Astria Therapeutics, Inc. (NASDAQ:ATXS), a biopharmaceutical company developing STAR-0215 for the treatment of hereditary angioedema (HAE) and focused on life-changing therapies for rare and area of interest allergic and immunological diseases, today reported financial results for the second quarter ended June 30, 2023 and provided a company update.

“We’re making excellent progress with our STAR-0215 program and are proud to have received Fast Track Designation for the treatment of HAE,” said Jill C. Milne, Ph.D., Chief Executive Officer at Astria Therapeutics. “We consider that STAR-0215 has the profile of a possible first-choice preventative therapy for HAE based on its well-established mechanism, trusted modality, long half-life, and potential for infrequent dosing. We’re looking forward to sharing additional data from our Phase 1a trial in Q4. We expect these results will provide additional information on dose selection for 3 and six-month administration, with data on safety, tolerability, pharmacokinetics, and pharmacodynamics from a wide selection of single dose levels.”

STAR-0215

• STAR-0215 was granted Fast Track Designation by the U.S. Food and Drug Administration for the treatment of HAE.
• The ALPHA-STAR Phase 1b/2 trial of STAR-0215 in individuals with HAE is progressing well. Initial proof-of-concept results are expected in mid-2024. ALPHA-STAR is a world, open-label, proof-of-concept trial assessing single and multiple doses of STAR-0215 in patients with HAE types I and II. The trial is evaluating safety and tolerability, changes in HAE attack rate, pharmacokinetics, pharmacodynamics, and quality-of-life assessments. For every dose cohort, efficacy shall be assessed at 3 months and 6 months after the last STAR-0215 dose administered.
• Within the fourth quarter of 2023, the corporate expects to announce final results from three single dose cohorts in healthy subjects. Initial results from the 2 additional dose-ranging cohorts in healthy subjects are also expected to be shared in Q4. Overall, the info are expected to offer more information around plans for future trials, dose selection for potential three and six-month administration, safety and tolerability, and PK and PD from a wide selection of single dose levels.
• A Long-Term Open-Label Trial named ALPHA-SOLAR shall be open to participants from ALPHA-STAR and is predicted to initiate within the fourth quarter of 2023. It would assess the long-term safety, tolerability, and efficacy of STAR-0215. Participants shall be assigned to a dosing regimen based on their cohort task within the ALPHA-STAR trial and all are expected to receive STAR-0215 every three or six months.
• Pending proof-of-concept results from the ALPHA-STAR trial, Astria expects to progress on to a pivotal trial.
• In June 2023, Astria presented on the European Academy of Allergy and Clinical Immunology Annual Meeting in Hamburg, Germany.
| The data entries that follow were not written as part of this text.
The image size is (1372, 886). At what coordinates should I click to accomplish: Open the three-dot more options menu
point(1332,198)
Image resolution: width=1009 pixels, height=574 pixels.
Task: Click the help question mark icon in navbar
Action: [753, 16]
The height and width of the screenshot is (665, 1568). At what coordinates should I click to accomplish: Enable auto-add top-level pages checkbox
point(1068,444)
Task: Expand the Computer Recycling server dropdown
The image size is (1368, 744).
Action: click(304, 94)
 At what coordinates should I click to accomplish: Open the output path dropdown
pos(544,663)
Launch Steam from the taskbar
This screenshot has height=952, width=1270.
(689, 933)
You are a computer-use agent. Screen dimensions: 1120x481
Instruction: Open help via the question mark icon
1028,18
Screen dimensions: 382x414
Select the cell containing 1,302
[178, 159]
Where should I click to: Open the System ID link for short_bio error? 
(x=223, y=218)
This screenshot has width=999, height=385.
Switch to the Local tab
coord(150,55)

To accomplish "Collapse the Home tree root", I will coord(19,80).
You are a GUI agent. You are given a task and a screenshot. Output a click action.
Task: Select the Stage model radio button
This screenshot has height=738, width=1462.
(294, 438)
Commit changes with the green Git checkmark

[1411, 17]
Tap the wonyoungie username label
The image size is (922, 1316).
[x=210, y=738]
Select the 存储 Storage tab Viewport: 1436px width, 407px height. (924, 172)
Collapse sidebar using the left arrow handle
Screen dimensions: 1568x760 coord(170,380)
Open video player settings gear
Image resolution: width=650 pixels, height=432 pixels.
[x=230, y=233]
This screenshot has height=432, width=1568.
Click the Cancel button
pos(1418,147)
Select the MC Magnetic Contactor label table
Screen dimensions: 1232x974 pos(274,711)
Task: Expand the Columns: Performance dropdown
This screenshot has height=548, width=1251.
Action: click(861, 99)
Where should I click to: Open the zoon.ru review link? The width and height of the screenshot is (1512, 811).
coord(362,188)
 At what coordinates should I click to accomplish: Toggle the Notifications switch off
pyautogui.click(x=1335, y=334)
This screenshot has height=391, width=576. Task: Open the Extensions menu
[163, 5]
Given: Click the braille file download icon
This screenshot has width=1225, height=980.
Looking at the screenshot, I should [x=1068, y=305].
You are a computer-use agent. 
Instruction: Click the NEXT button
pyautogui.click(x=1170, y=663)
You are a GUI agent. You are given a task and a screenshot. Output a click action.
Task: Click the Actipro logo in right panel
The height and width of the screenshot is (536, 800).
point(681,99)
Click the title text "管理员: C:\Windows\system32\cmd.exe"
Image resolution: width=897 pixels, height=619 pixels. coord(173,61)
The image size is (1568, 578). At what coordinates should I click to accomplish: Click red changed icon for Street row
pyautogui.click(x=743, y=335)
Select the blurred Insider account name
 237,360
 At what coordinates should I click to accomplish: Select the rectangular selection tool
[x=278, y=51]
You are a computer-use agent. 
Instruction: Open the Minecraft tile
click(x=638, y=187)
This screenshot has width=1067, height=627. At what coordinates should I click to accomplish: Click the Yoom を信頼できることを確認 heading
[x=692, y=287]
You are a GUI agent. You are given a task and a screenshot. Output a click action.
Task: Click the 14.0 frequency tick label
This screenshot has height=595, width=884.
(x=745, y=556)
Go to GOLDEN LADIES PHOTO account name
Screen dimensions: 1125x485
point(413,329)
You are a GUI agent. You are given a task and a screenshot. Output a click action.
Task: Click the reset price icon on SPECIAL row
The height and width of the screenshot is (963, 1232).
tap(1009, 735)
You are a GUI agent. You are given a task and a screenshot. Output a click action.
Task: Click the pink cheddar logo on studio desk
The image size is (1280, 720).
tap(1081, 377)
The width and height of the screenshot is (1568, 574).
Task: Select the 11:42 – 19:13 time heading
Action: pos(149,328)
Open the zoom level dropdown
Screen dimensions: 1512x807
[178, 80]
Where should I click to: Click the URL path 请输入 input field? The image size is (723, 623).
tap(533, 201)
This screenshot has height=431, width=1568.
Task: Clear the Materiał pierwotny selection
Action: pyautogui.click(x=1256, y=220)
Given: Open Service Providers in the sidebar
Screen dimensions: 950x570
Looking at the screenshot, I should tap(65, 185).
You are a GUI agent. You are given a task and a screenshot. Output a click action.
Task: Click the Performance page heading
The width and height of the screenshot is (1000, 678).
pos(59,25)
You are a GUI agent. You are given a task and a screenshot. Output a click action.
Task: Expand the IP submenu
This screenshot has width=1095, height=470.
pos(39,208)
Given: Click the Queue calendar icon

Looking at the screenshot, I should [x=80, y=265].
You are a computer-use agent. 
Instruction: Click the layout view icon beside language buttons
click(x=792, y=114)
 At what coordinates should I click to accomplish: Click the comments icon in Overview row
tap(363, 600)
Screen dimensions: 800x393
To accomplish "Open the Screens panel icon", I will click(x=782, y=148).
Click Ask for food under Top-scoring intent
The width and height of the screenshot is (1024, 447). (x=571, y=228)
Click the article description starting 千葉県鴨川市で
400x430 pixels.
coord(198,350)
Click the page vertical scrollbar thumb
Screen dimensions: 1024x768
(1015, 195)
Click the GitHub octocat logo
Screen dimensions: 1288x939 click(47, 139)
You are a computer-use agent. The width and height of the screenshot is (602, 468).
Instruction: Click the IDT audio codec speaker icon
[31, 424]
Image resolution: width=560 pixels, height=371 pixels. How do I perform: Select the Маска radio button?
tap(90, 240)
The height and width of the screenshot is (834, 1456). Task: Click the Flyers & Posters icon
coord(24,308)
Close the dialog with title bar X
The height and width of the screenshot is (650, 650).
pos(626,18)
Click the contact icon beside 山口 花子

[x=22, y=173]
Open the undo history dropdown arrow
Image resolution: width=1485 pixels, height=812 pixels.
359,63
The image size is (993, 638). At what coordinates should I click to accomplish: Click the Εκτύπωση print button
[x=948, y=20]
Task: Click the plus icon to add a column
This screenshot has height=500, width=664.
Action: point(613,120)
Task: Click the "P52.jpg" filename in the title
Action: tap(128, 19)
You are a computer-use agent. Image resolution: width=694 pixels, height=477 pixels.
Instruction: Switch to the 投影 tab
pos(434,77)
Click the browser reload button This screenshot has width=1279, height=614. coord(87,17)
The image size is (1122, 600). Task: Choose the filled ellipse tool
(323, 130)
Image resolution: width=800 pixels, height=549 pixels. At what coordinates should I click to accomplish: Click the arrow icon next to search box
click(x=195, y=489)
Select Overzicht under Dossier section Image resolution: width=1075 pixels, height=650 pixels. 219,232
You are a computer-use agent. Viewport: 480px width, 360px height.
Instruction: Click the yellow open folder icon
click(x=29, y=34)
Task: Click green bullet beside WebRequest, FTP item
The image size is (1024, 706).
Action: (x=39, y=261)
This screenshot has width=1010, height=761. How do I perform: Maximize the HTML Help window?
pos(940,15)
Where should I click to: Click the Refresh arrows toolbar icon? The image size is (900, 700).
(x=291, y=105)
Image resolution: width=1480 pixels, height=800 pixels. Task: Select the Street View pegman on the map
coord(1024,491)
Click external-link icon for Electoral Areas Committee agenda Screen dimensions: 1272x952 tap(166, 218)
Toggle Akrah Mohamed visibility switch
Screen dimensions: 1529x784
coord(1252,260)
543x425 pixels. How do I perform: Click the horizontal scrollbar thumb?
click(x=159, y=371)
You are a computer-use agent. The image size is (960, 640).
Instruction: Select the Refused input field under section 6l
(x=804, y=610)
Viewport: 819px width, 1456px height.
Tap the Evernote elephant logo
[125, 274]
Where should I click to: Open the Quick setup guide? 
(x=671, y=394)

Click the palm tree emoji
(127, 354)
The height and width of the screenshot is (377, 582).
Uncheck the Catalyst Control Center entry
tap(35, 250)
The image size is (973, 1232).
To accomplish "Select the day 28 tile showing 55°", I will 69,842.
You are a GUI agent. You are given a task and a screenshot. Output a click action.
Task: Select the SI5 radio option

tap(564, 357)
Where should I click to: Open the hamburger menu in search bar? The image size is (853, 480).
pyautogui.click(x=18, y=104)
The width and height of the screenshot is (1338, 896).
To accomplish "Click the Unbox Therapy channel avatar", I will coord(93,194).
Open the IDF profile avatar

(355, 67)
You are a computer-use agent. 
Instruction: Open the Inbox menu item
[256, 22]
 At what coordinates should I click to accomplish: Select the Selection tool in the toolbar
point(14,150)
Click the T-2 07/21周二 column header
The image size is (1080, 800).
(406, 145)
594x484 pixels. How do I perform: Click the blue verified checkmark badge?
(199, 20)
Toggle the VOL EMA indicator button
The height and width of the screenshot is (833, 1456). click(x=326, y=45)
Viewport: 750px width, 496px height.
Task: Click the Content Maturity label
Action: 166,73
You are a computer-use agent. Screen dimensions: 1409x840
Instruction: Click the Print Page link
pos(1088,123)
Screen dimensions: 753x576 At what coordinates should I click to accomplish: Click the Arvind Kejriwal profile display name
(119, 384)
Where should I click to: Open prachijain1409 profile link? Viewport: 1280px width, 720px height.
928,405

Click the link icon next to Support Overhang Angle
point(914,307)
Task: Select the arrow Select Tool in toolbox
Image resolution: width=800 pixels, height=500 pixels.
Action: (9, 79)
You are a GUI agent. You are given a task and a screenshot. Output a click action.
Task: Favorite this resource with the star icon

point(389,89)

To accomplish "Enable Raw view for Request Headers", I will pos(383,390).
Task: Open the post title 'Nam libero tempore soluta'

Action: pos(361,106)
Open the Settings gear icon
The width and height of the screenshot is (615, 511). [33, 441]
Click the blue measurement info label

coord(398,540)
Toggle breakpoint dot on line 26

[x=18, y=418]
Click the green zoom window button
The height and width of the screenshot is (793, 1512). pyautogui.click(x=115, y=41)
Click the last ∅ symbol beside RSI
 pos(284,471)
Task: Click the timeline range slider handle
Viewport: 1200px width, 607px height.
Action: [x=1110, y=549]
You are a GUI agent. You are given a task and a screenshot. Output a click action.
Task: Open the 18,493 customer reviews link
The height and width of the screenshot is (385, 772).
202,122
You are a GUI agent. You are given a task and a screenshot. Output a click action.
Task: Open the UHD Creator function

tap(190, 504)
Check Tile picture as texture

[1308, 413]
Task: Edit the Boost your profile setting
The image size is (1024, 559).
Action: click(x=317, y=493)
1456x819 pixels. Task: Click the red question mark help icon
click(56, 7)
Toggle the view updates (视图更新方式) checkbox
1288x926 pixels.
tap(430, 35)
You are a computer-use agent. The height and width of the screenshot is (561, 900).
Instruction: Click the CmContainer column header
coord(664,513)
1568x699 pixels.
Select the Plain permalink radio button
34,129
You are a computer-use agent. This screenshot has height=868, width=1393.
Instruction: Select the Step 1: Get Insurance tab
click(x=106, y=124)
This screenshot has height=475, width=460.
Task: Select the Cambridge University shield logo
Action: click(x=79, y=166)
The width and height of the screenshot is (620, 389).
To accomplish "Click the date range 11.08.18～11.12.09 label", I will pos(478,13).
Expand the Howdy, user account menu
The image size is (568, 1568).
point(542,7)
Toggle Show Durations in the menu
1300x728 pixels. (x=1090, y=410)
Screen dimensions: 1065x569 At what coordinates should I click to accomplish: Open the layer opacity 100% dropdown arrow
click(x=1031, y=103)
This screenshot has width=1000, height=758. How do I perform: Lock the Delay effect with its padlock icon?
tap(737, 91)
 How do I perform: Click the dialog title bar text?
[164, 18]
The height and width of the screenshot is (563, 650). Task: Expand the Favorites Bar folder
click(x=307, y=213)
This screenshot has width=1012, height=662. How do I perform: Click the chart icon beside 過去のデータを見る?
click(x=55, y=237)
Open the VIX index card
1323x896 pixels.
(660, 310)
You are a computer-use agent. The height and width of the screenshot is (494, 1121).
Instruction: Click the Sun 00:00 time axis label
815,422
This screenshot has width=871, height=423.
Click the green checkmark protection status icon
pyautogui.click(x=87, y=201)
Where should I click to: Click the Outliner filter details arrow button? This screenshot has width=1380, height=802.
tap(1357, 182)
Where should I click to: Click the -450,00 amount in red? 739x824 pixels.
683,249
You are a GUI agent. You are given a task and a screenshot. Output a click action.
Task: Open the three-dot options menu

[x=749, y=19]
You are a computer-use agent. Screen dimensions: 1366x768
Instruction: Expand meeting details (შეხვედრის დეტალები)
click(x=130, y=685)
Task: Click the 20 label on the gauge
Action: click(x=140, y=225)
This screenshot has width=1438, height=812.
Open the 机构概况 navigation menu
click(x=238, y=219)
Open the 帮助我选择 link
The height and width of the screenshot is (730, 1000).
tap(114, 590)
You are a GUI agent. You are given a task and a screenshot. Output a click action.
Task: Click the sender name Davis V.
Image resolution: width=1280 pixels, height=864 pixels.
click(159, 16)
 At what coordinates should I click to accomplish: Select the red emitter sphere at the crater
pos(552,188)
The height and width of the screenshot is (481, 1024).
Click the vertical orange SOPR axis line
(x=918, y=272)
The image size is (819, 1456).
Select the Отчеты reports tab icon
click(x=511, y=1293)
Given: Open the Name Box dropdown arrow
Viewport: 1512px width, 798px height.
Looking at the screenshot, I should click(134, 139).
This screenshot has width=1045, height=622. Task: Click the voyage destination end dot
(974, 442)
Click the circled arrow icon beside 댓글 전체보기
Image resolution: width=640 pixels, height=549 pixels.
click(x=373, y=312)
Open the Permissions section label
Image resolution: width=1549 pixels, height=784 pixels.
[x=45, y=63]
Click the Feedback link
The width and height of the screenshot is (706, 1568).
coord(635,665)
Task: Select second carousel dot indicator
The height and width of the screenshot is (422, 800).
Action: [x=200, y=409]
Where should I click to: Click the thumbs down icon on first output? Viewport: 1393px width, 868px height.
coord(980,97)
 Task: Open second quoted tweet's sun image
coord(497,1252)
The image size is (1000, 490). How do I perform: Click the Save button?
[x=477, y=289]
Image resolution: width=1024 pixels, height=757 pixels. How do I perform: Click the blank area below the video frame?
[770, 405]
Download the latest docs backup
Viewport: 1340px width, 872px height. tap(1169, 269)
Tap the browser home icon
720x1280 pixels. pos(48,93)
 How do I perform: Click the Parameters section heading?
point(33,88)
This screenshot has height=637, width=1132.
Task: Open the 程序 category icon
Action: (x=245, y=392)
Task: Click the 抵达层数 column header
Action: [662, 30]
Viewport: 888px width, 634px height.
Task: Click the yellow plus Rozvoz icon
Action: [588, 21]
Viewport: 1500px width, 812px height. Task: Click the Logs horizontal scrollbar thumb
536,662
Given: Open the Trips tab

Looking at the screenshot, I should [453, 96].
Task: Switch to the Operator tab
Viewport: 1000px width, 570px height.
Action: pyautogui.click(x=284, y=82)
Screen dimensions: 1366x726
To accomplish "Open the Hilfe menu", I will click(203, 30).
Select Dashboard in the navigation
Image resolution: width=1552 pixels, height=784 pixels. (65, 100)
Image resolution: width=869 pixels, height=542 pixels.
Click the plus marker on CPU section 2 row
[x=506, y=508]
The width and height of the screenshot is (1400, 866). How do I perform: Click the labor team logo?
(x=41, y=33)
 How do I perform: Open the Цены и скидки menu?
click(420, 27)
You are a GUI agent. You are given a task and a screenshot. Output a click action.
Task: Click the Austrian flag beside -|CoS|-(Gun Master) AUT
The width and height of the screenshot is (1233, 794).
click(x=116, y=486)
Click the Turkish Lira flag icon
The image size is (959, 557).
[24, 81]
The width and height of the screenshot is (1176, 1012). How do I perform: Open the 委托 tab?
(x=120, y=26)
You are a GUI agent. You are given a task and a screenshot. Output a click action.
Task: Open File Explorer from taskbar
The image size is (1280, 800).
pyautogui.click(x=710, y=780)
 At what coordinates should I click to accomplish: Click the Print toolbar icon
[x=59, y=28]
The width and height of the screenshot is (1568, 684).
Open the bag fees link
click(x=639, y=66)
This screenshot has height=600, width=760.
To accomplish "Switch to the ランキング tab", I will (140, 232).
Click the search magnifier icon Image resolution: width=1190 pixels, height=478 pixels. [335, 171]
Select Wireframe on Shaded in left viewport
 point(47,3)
Results included an summary of the design of the ALPHA-STAR clinical trial, a summary of the positive initial Phase 1a results of STAR-0215 in healthy subjects, and details about STAR-0215’s differentiated mode of plasma kallikrein binding.
• Human mechanistic modeling data were presented on the C1-Inhibitor Deficiency and Angioedema Workshop in May 2023. These data support the potential for STAR-0215 to be administered once every three or six months for robust suppression of HAE attacks. Moreover, Principal Investigator Dr. Marcus Maurer presented the ALPHA-STAR trial, including design, dose selection rationale, and partnerships with the HAE community.

Company Highlights

• Astria presented on the Hereditary Angioedema Association (HAEA) National Summit in July, sharing results from a research survey where patients prioritized attack-free status as their most vital goal for therapeutic efficacy in HAE clinical trials.
• In July, Astria named John Ruesch as Senior Vice President, Pharmaceutical Sciences and Technical Operations. Mr. Ruesch brings to Astria greater than 25 years of experience in pharmaceutical drug development.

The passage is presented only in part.